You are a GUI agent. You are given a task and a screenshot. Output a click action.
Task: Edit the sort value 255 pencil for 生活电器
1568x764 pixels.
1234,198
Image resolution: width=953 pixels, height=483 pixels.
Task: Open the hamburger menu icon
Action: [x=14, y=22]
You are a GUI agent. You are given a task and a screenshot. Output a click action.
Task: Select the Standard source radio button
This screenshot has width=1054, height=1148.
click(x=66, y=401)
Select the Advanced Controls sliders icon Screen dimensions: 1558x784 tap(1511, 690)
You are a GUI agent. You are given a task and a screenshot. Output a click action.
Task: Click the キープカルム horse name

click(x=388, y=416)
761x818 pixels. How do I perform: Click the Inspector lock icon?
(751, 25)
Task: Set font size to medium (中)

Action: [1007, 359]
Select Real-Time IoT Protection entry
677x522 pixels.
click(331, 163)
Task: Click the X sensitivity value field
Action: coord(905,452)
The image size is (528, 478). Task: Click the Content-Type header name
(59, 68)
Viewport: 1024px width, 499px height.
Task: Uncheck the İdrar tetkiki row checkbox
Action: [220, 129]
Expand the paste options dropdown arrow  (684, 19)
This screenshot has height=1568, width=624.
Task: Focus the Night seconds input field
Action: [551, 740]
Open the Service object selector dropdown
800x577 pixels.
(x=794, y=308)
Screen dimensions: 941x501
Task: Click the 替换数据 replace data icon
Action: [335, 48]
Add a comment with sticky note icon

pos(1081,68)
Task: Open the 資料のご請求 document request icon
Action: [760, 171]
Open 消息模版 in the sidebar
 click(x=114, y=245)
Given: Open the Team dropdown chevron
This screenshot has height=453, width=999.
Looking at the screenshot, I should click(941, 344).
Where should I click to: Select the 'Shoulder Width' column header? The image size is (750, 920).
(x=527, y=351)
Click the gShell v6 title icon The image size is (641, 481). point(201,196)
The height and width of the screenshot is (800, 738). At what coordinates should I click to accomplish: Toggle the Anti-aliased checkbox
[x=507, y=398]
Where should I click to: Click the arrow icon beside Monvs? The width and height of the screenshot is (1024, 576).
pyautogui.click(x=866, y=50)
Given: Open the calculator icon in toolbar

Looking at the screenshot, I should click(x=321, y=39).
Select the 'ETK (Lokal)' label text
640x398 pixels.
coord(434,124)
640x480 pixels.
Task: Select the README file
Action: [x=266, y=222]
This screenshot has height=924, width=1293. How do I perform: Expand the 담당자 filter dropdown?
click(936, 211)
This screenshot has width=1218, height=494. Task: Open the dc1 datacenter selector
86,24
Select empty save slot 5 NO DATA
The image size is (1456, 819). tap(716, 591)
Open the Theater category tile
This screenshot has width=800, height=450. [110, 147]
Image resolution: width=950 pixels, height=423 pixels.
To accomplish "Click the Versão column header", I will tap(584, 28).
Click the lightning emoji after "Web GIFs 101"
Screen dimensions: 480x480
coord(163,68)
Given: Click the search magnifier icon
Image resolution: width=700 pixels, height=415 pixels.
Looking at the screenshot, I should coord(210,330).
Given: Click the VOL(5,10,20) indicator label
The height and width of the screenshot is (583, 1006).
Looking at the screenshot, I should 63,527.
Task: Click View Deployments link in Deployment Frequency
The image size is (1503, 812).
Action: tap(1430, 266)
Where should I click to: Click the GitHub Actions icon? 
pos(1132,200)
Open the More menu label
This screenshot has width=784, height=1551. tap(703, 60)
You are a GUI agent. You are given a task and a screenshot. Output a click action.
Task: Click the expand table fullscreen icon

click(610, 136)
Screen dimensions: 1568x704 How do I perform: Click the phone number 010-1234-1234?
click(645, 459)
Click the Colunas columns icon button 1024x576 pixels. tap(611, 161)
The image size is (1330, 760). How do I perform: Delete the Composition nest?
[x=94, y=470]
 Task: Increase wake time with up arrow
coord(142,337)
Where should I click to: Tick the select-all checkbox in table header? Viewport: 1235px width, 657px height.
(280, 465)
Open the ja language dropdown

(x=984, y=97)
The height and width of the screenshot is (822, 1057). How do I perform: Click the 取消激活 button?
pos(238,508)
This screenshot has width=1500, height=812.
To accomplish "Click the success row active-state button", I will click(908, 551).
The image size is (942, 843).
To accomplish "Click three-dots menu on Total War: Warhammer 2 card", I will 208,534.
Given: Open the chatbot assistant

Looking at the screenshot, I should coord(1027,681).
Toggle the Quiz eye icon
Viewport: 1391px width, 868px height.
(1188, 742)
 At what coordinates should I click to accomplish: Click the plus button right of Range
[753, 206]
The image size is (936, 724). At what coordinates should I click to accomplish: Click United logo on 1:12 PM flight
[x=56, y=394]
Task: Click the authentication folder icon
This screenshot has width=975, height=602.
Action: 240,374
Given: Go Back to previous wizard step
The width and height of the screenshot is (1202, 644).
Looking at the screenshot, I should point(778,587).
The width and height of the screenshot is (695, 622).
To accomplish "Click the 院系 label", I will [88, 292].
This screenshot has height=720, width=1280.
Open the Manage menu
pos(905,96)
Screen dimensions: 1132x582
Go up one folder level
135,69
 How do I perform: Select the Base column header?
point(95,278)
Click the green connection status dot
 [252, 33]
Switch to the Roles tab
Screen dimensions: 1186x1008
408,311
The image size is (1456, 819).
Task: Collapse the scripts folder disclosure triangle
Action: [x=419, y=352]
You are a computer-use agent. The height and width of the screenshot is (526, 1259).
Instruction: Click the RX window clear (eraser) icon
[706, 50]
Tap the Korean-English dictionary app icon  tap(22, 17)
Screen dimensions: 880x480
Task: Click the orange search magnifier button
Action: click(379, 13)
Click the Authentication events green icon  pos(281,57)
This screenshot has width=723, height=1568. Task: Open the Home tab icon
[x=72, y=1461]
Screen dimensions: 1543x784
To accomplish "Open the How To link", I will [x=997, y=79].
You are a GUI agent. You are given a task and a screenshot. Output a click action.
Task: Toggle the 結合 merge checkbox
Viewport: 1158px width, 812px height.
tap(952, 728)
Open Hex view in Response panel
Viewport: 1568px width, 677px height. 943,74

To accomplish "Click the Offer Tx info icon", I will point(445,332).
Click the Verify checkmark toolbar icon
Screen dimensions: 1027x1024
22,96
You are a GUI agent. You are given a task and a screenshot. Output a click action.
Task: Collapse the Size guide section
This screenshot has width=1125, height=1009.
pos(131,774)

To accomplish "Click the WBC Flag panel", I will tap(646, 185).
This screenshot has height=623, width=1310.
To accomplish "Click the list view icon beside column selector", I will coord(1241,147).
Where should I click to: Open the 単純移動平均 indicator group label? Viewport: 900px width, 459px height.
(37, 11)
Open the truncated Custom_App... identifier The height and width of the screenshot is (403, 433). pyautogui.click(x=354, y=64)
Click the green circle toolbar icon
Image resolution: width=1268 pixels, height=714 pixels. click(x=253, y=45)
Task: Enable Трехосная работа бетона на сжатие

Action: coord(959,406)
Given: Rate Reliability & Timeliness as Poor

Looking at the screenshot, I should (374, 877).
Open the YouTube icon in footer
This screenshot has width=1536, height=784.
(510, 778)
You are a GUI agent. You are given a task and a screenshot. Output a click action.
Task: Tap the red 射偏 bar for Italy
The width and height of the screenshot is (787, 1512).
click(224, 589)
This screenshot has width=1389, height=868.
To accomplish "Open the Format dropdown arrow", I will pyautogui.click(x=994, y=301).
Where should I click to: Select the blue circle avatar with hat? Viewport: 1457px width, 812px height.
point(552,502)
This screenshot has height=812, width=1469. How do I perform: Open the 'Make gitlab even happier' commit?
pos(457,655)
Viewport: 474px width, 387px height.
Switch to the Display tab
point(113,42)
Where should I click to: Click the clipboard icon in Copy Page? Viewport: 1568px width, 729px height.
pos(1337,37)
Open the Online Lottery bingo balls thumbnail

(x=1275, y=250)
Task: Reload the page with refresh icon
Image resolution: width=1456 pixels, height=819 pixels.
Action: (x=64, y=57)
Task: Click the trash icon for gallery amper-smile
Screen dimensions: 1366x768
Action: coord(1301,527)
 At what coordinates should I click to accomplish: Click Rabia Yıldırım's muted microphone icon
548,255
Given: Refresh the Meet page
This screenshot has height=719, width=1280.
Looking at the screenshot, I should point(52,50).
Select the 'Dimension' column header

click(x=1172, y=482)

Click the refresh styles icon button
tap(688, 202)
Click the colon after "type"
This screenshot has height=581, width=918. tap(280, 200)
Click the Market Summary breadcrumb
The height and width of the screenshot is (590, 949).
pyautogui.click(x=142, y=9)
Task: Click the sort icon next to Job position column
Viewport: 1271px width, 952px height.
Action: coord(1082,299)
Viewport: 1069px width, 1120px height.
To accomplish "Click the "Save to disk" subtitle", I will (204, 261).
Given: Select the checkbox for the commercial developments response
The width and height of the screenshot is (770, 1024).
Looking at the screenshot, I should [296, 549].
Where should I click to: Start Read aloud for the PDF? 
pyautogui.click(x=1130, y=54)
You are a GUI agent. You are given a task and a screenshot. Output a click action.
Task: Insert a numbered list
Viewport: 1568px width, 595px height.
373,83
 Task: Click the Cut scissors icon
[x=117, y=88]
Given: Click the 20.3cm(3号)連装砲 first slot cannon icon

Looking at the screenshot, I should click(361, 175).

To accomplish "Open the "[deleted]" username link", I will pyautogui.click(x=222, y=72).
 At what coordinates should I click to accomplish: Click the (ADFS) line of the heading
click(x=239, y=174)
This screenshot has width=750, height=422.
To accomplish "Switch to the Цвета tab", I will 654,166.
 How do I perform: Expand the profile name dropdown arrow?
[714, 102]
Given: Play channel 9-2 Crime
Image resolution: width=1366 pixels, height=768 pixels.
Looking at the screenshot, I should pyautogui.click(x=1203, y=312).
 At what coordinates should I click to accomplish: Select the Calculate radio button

***

Arrange the lines of the records above as a Markdown table with the columns Row and Line, starting at the line containing "Task: Reload the page with refresh icon" and ending at the line containing "tap(688, 202)". Leave out blank lines, and number each remaining line in the Row column.

| Row | Line |
|---|---|
| 1 | Task: Reload the page with refresh icon |
| 2 | Image resolution: width=1456 pixels, height=819 pixels. |
| 3 | Action: (x=64, y=57) |
| 4 | Task: Click the trash icon for gallery amper-smile |
| 5 | Screen dimensions: 1366x768 |
| 6 | Action: coord(1301,527) |
| 7 |  At what coordinates should I click to accomplish: Click Rabia Yıldırım's muted microphone icon |
| 8 | 548,255 |
| 9 | Given: Refresh the Meet page |
| 10 | This screenshot has height=719, width=1280. |
| 11 | Looking at the screenshot, I should point(52,50). |
| 12 | Select the 'Dimension' column header |
| 13 | click(x=1172, y=482) |
| 14 | Click the refresh styles icon button |
| 15 | tap(688, 202) |